UN DIVORZIO TARDIVO, di Abraham B. Yehoshua (Einaudi)

Un’opera che esplora la solitudine, la memoria e la possibilità di trasformazione in età avanzata attraverso la storia di Yehudà, un uomo che affronta il divorzio dopo un lungo matrimonio.
Il romanzo si concentra sulla lotta interiore del protagonista, costretto a fare i conti con il passato e con le scelte che hanno segnato la sua vita. Il divorzio non è solo un evento, ma un motore di riflessione esistenziale sulla capacità di reinventarsi quando sembra che il tempo sia ormai esaurito.

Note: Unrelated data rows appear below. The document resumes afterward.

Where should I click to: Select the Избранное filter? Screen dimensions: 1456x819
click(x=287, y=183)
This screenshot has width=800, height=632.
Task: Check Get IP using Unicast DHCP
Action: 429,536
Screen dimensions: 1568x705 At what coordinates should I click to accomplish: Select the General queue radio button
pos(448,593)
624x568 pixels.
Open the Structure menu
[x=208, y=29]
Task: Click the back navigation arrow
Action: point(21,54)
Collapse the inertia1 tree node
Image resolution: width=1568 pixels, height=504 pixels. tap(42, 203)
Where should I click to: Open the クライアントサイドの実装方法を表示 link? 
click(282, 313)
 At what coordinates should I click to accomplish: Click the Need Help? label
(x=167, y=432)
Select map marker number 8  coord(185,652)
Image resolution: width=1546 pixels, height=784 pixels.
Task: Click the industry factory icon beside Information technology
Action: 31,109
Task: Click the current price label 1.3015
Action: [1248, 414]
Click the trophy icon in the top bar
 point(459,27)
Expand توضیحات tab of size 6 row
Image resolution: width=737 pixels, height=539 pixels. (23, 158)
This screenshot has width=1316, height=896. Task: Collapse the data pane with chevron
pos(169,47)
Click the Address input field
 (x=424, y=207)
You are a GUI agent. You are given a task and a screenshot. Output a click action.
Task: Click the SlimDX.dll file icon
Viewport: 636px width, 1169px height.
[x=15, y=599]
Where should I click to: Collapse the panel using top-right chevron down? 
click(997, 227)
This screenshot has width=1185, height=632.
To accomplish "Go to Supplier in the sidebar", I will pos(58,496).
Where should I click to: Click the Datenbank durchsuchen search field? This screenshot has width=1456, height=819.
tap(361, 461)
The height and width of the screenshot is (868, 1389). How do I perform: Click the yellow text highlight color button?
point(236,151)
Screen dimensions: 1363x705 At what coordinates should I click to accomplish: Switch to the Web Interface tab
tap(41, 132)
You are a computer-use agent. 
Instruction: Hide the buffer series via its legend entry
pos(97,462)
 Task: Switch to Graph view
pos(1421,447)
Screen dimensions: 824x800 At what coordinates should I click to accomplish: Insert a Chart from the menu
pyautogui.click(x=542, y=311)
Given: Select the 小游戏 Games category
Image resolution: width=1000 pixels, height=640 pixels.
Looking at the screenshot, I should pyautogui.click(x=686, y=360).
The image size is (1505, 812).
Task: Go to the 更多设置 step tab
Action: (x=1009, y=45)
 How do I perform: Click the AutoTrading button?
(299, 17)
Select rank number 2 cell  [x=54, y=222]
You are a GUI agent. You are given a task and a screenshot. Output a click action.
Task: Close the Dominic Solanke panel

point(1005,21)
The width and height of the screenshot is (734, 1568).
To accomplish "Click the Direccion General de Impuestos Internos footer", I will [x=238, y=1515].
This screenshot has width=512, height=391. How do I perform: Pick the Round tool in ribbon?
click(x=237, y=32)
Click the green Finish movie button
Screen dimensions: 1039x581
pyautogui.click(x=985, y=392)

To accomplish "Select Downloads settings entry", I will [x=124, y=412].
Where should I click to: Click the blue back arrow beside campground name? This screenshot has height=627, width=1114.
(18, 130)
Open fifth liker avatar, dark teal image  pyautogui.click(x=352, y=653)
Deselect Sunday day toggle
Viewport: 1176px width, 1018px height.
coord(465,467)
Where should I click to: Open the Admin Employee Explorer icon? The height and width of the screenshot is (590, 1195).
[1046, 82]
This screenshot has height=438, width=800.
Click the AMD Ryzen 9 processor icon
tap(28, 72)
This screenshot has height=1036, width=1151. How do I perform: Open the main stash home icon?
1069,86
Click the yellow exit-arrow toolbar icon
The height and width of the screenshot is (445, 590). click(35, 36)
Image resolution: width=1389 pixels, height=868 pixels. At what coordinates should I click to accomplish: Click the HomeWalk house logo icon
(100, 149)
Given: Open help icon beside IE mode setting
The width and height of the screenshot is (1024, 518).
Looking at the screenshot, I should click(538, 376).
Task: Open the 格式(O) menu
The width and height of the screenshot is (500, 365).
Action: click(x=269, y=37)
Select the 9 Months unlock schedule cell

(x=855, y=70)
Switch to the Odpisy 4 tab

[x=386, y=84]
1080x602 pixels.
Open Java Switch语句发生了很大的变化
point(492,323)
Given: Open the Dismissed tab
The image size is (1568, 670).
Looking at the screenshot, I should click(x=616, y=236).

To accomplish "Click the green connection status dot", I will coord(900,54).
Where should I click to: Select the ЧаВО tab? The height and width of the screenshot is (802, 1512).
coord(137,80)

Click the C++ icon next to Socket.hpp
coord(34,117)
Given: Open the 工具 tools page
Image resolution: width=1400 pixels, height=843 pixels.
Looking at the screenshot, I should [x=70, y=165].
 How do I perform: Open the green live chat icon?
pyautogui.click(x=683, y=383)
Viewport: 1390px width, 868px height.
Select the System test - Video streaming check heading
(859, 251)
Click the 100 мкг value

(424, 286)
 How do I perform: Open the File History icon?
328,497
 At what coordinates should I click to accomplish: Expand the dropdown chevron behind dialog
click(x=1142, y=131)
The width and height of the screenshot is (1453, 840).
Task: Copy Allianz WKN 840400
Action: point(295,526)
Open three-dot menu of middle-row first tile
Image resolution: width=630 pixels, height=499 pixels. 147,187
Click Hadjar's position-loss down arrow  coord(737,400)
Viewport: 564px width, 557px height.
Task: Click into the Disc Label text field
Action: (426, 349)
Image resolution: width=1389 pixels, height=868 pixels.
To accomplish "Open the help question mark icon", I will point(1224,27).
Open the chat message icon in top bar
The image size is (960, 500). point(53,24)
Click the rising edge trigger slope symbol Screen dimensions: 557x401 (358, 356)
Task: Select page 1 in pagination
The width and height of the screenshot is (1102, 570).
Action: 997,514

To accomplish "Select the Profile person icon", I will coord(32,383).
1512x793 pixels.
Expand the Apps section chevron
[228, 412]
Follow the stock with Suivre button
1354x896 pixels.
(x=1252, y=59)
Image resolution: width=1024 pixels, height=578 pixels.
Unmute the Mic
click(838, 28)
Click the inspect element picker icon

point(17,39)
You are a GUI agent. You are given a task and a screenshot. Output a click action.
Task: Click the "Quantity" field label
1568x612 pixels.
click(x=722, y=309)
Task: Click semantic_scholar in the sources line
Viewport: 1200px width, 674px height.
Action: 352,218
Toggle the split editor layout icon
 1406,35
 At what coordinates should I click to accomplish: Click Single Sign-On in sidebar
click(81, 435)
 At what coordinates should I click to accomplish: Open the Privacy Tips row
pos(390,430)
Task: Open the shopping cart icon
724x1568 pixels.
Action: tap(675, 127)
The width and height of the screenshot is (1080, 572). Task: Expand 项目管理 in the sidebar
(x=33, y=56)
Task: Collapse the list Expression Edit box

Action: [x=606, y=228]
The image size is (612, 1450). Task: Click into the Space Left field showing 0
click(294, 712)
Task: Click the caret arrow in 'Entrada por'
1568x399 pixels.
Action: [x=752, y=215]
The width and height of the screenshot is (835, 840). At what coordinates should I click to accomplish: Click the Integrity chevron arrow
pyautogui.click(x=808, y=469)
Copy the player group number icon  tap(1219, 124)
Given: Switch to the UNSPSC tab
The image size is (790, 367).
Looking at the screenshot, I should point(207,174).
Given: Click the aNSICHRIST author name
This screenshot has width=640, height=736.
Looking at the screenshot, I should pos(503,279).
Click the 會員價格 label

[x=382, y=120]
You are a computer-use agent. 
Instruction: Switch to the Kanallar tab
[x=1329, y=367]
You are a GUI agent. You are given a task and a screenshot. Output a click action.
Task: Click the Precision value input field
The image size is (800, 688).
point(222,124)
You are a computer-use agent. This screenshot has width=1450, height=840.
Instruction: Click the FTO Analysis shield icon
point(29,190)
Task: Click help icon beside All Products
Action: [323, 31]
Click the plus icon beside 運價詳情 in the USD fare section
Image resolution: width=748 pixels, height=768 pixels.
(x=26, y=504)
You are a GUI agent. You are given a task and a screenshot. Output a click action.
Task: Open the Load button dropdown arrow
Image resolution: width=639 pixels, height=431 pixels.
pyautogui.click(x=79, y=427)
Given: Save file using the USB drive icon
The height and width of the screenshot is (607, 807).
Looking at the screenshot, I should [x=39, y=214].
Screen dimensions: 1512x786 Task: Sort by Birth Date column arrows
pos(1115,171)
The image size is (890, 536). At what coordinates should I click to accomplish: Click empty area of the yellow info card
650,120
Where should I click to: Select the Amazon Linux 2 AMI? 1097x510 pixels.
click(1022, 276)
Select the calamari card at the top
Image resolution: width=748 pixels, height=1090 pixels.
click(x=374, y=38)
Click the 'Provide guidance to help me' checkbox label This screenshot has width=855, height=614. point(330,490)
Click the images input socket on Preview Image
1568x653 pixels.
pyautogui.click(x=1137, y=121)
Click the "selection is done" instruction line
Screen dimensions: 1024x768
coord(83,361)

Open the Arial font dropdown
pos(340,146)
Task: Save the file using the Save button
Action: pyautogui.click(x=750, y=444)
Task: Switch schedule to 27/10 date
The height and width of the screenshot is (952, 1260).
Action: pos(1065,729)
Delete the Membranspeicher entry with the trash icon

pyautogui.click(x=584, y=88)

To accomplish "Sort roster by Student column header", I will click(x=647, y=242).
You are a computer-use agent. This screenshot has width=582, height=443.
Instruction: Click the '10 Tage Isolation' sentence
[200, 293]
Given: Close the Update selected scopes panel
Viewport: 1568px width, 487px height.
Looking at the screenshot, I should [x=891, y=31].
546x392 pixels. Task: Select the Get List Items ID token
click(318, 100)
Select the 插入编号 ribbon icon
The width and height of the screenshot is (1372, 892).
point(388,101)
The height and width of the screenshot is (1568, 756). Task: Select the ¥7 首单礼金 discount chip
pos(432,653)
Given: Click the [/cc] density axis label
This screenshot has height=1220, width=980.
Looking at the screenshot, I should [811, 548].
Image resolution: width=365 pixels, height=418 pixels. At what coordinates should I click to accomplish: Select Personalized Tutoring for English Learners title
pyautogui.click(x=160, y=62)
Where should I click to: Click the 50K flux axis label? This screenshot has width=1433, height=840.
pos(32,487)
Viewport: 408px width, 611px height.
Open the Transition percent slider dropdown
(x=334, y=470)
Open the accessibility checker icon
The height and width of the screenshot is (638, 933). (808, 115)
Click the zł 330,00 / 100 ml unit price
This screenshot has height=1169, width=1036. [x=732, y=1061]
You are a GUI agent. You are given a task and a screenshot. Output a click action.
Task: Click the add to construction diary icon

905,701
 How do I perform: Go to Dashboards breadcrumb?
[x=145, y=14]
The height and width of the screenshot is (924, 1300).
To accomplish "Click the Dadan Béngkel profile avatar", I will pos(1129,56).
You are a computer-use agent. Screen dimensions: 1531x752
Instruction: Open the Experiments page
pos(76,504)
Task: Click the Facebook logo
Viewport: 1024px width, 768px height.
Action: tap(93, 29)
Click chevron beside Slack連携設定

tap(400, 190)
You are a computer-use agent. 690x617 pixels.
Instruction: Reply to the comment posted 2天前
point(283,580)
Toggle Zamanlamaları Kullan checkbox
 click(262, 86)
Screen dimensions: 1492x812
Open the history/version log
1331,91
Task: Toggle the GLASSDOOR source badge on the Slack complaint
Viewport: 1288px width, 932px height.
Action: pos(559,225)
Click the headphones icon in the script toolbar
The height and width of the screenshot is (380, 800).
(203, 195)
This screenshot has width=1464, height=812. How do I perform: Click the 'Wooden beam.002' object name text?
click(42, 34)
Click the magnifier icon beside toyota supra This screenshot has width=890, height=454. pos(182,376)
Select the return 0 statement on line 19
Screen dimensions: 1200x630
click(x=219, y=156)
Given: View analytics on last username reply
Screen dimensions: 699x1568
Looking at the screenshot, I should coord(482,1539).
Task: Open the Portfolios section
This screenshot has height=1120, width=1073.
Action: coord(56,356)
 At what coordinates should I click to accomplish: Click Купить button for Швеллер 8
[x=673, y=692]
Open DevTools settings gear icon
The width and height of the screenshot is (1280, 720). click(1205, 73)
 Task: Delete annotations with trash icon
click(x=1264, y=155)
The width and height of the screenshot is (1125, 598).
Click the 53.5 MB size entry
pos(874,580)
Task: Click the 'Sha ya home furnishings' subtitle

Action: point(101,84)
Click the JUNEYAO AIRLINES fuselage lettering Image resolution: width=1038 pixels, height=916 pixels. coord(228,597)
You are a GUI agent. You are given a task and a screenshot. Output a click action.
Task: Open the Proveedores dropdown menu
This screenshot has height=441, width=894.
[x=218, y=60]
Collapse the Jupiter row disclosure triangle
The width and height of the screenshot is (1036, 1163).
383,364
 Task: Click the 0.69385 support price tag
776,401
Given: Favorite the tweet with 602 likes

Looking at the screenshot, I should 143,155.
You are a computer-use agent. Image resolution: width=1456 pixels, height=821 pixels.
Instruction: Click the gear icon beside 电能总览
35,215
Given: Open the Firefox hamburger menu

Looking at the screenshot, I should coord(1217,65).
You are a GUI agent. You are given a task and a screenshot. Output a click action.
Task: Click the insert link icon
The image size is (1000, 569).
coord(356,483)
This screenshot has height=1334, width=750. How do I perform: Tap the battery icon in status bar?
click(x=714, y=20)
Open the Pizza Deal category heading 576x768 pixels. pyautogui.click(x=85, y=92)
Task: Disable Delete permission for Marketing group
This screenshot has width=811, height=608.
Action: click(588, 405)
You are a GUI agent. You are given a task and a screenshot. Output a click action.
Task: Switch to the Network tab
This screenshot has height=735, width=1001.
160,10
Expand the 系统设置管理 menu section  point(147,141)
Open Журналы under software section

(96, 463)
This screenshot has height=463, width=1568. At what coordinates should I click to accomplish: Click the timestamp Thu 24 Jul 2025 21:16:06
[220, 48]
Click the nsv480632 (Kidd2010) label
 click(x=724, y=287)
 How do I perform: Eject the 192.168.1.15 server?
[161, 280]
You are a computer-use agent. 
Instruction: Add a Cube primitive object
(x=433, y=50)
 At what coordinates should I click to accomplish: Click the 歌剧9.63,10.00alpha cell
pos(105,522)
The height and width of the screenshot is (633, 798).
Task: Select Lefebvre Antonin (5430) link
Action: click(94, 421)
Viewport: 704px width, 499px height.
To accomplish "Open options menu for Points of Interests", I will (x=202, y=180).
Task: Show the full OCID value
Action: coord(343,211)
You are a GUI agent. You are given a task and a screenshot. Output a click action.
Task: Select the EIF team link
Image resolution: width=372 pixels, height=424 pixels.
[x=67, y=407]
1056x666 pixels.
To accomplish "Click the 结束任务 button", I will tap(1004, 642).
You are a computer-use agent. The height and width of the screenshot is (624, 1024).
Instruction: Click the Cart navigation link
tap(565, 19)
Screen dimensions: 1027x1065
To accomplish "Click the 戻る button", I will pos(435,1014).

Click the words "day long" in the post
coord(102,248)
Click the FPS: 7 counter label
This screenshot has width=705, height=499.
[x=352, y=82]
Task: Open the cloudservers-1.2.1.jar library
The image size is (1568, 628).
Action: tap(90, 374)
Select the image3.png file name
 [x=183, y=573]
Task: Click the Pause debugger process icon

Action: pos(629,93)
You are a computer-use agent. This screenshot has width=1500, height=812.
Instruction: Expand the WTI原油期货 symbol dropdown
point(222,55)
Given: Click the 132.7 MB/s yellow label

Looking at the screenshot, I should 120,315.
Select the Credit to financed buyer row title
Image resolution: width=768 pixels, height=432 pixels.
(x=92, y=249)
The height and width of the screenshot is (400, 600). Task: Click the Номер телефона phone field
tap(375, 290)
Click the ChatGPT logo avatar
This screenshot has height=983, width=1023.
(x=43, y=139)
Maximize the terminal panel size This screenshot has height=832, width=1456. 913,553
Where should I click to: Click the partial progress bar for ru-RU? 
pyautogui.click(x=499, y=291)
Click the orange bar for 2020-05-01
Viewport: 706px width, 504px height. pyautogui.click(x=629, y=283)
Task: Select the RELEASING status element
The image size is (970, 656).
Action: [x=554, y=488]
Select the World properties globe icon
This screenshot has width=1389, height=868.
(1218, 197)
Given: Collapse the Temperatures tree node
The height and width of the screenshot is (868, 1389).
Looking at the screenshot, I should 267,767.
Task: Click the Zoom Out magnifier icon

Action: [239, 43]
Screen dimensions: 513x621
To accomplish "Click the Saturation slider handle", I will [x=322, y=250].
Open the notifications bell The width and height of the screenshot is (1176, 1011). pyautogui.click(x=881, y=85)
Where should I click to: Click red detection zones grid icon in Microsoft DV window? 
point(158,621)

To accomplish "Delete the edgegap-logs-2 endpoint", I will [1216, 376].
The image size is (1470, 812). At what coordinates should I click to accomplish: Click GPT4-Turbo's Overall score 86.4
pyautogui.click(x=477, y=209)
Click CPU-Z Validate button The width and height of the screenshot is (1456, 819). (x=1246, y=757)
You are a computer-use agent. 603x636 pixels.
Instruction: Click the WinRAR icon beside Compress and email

Yehoshua costruisce una narrazione profonda e psicologicamente complessa che esplora non solo la fine di una relazione, ma anche il modo in cui il passato, e in particolare la memoria, continua a definire l’individuo. Lo suo stile sobrio e riflessivo conferisce al romanzo un’intensità emotiva che non cede a facili soluzioni, ma invita invece il lettore a interrogarsi sulla propria vita e sulle possibilità di cambiamento, anche nelle fasi più tardive.
Oltre alla dimensione personale, il romanzo si inserisce in una riflessione più ampia sulla società israeliana, suggerendo una tensione tra il passato storico e le sfide del presente, senza mai diventare ideologico.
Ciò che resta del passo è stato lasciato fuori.